Tom was a contestant in the first Calgary Stampede in 1912 and in 1923 he entered the cart races. This preceded his chuckwagon career which won him additional titles in 1927 and 1928. He retired from driving in 1933 because of injuries during a race. However, his sons and grandsons have continued to build their dynasty in chuckwagon racing.
Tom unfortunately lost many of this trophies when a fire destroyed their home in 1937. He retired to the Elnora, Alberta area and passed away in 1974.
Tom's fearless and fiery approach to chuckwagon racing has brought excitement to thousands of spectators.
Bill Mounkes - Contestant
Inducted - July 8, 1985
Bill Mounkes was born on February 22, 1909 on a ranch near Okotoks, Alberta where his parents had settled in 1897. Being ranch raised, the opportunity to rope was always at hand and Bill spent many hours roping anything that moved.
When he was 17, he entered his first rodeo in Calgary, competing in the Calf Roping and Steer Riding as well as outriding for the Sonny Rowles chuckwagon. In one performance, he borrowed a friend's horse and won the roping. This was enough to get rodeo in his blood and he went on to compete in Stampedes throughout Alberta for several years in both the roping and Wild Cow Milking. In 1941 he won the Canadian Calf Roping Championship and placed in the top four North American at the Calgary Stampede. In Calgary, the roping was a little different in those days. There were two Championships; the Canadian and the North American, which was dally roping, eight calves to rope with four in each event.
Bill became an excellent calf roper and wild cow milker and through the years won several of the smaller rodeos throughout the province.

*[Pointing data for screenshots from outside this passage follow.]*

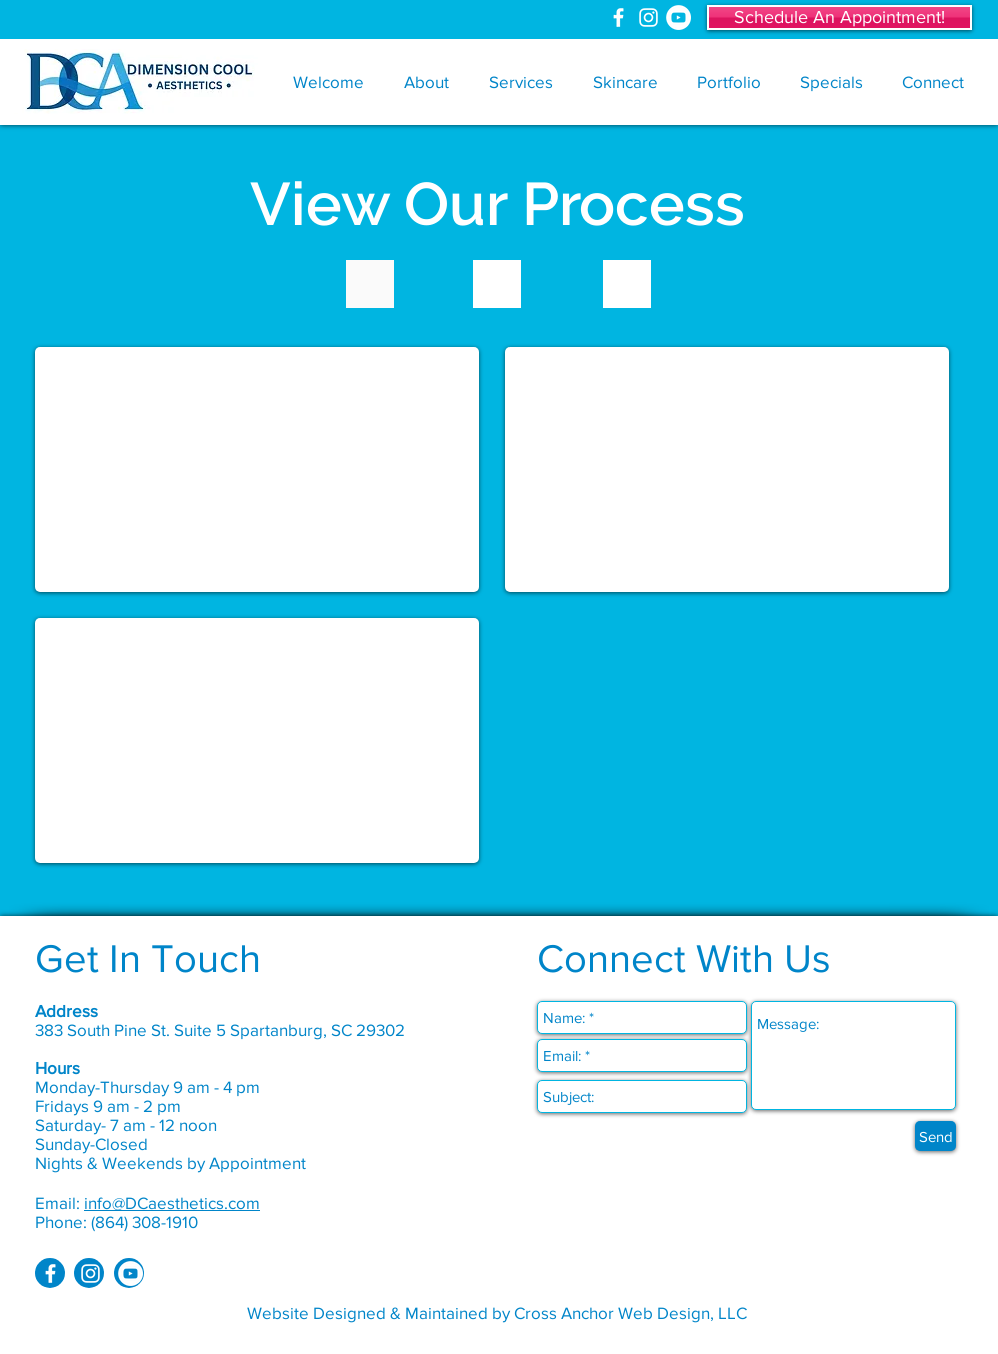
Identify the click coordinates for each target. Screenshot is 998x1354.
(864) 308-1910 (144, 1221)
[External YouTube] (257, 469)
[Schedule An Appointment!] (839, 17)
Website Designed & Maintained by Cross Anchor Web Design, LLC (497, 1312)
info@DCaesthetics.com (172, 1202)
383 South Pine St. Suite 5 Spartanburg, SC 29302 (220, 1029)
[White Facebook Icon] (618, 17)
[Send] (935, 1136)
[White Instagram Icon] (648, 17)
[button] (426, 82)
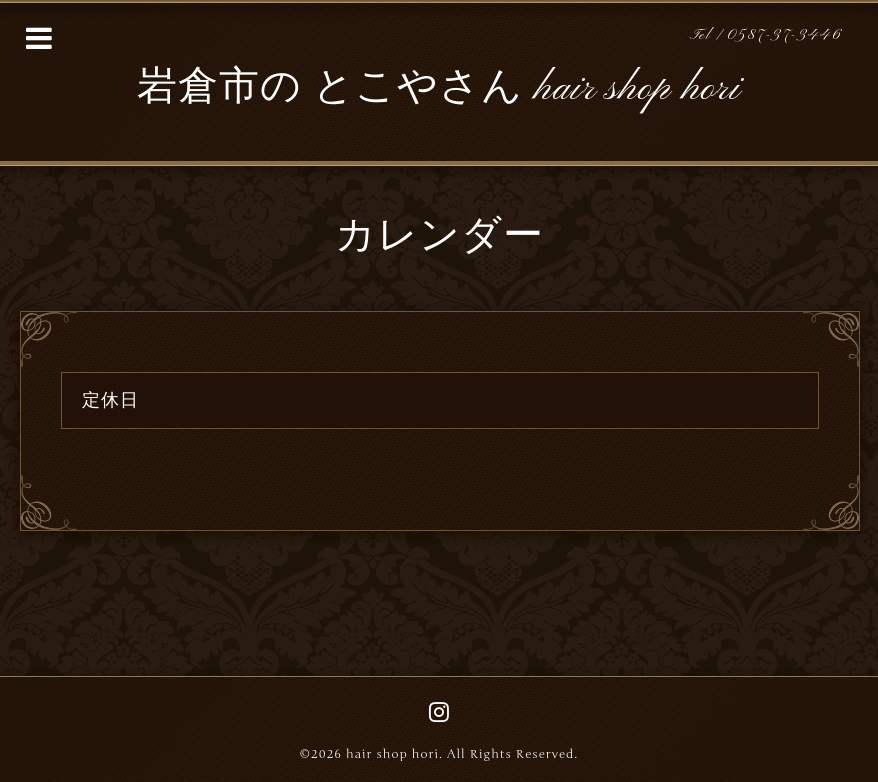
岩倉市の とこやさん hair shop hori (439, 89)
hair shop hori (392, 754)
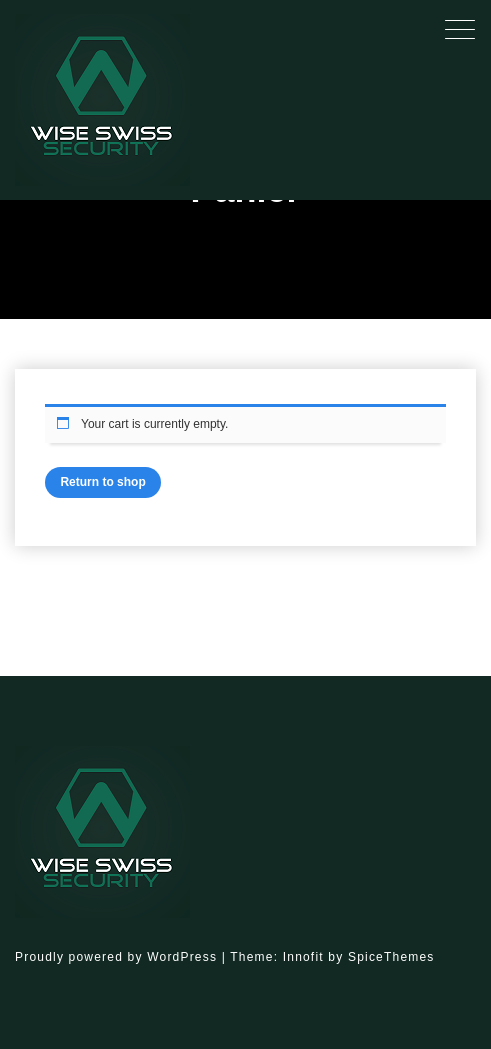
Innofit (303, 957)
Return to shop (102, 482)
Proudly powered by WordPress (116, 957)
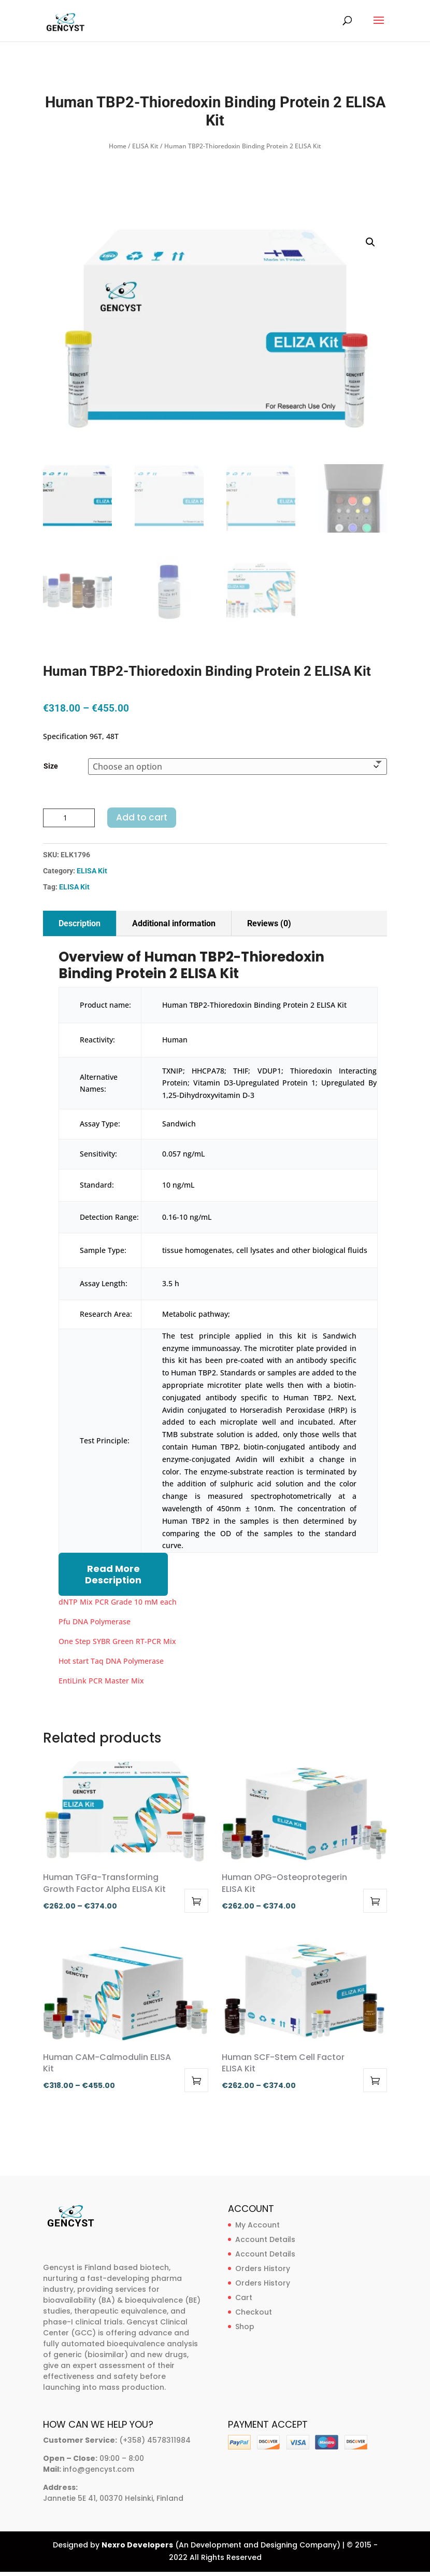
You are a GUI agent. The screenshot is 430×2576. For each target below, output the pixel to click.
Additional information (174, 923)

In October 1951, Bill was one of seven calf ropers chosen to demonstrate this event before Princess Elizabeth and the Duke of Edinburgh during the one day show of champions. At the reception following, he was chosen to be seated next to the Princess, representing his peers.

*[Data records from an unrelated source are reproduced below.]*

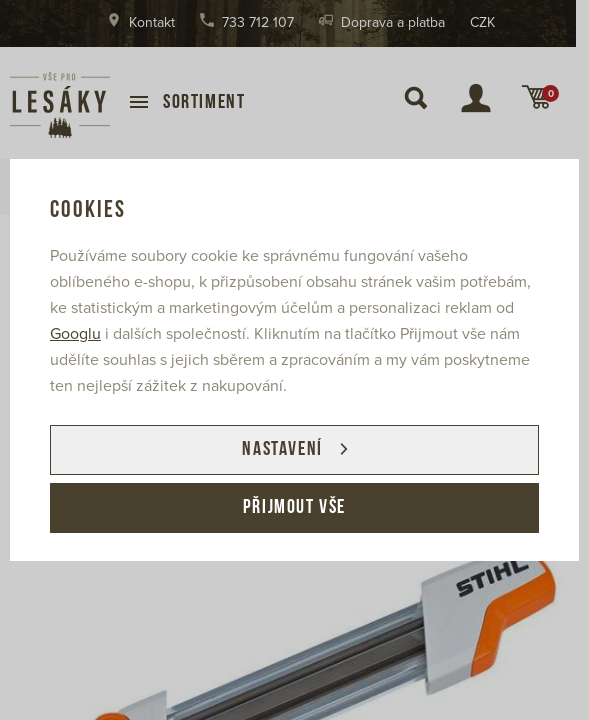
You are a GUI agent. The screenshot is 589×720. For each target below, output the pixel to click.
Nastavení (282, 450)
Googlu (75, 334)
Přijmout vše (294, 508)
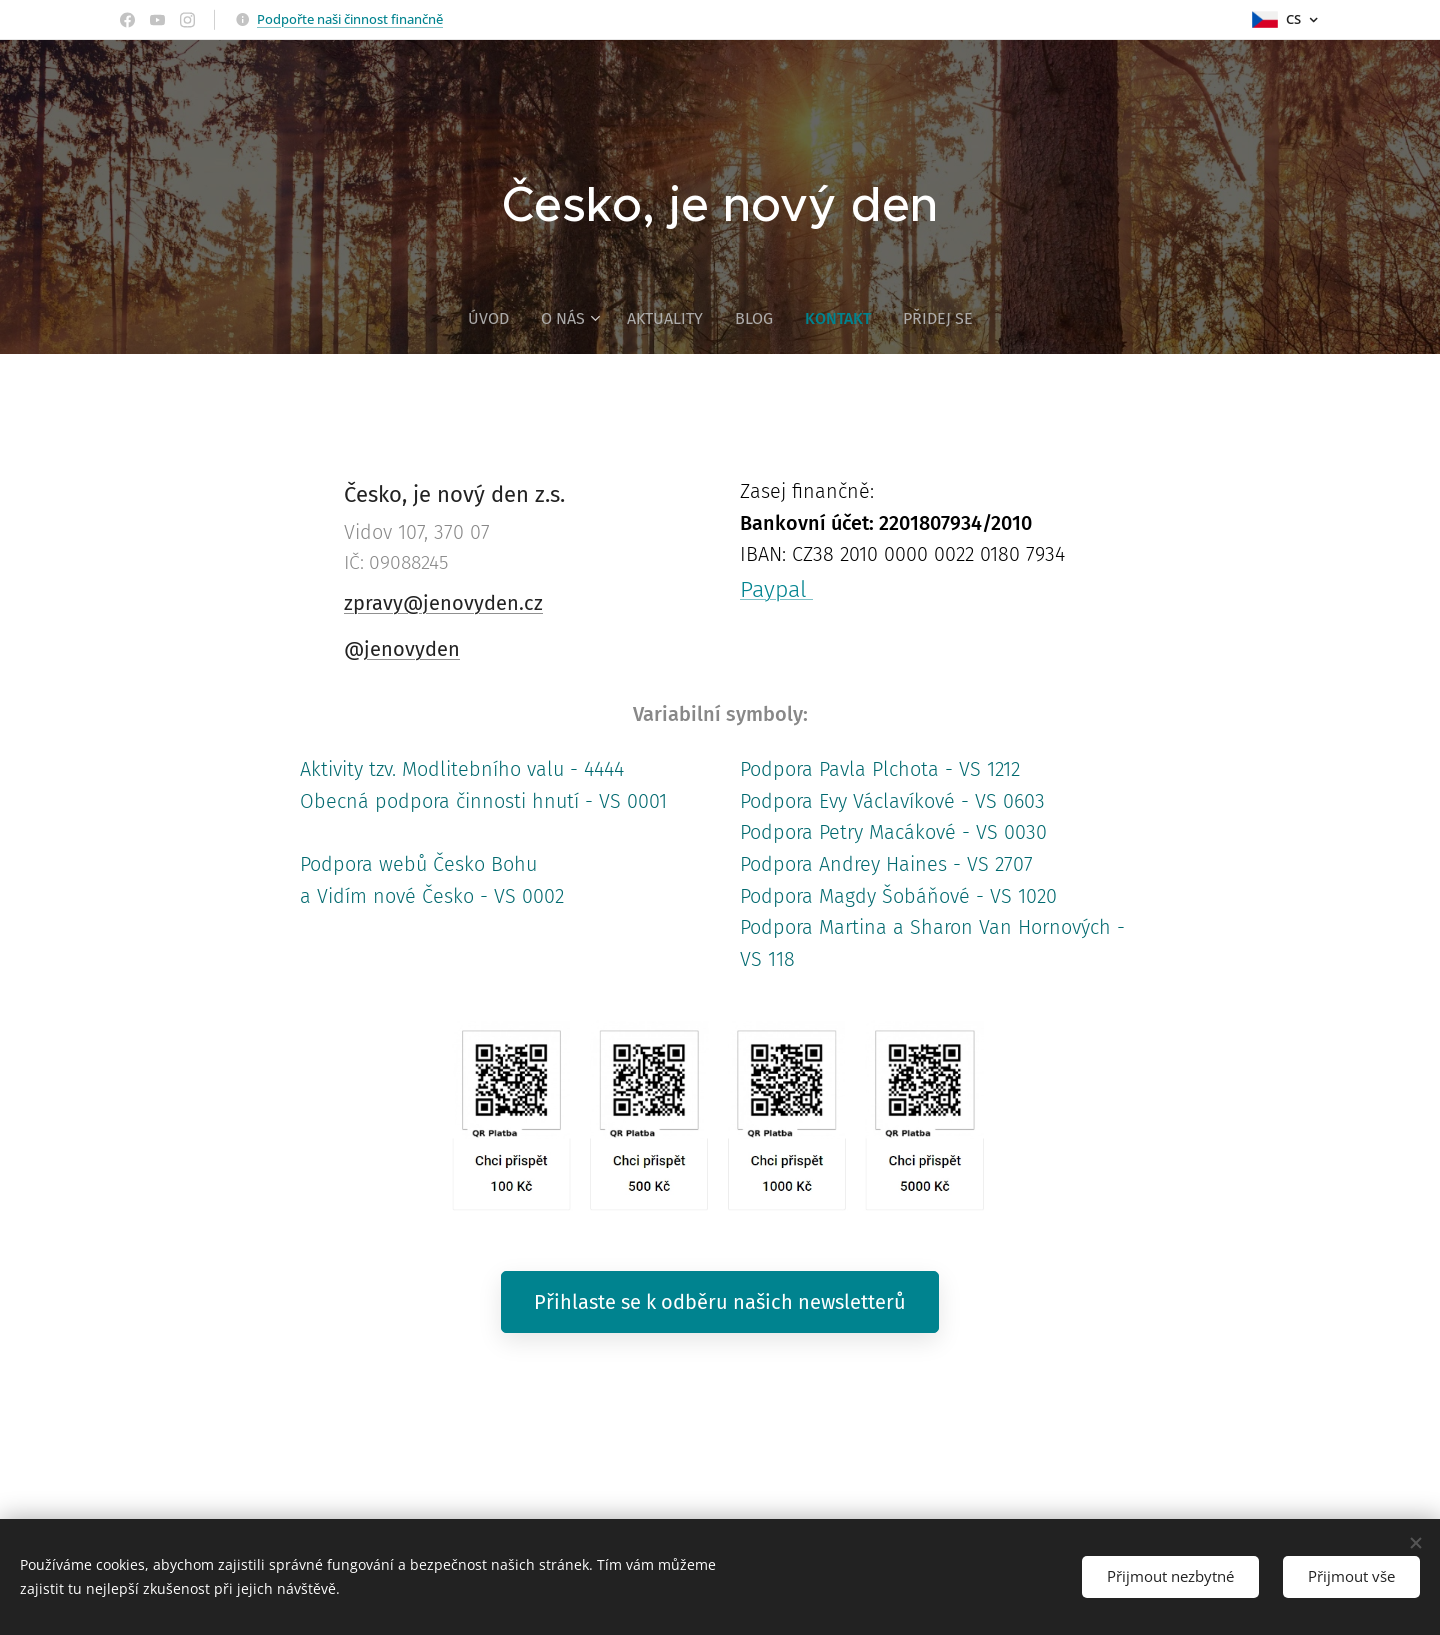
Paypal (776, 589)
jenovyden (412, 649)
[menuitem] (495, 319)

Bill was bald quite young and became the brunt of some of Warren Cooper's humor. Warren would announce, "Now our next calf roper is the curly-headed kid from Okotoks, Bill Mounkes." When his hat blew off, it always brought a laugh.
Bill hung up his rope in the late 1950's and now lives on the place where he grew up. This quiet gentleman was admired by his peers and was considered a credit to the sport of rodeo.
Ken Thomson - Builder/Contestant
Inducted - November 16, 1985
In 1945, through the persistent efforts of Ken Thomson, the Cowboys' Protective Association was formed, and rodeo cowboys would begin to gain their rightful athletic recognition.
Ken Thomson was born September 13, 1914 and was raised in the Black Diamond, Alberta area on his father's ranch. He was one of eleven children, six of whom became heavily involved in rodeo. As a result of his background and his enthusiasm toward the sport of rodeo, Ken became the first president of the Cowboys' Protective Association, and held the position for nine consecutive years.
Along with his administrative duties he also found time to compete in several events.
In the late 1940's Ken began promoting and supplying stock for rodeos. In 1952 he retired from active competition but continued as a stock contractor with his partner Clarence Gingrich, developing one of the finest strings of bucking horses in western Canada.
When he was 40, Ken married Barbara Donaldson and they had three children, Kirk, Jordie and Lonnie, who also became active in the sport of rodeo.
It is interesting to note that in his early years, Ken was an avid boxer and boasts several championships. He also served his country by enlisting in the army in 1941.
Ken and his second wife Vi currently live in Sundre, where he enjoys semi-retirement. He never lost his love for rodeo and continues to attend as many as possible.
Through a progression of time and events the C.P.A. became the C.R.C.A. and ultimately the Canadian Professional Rodeo Association.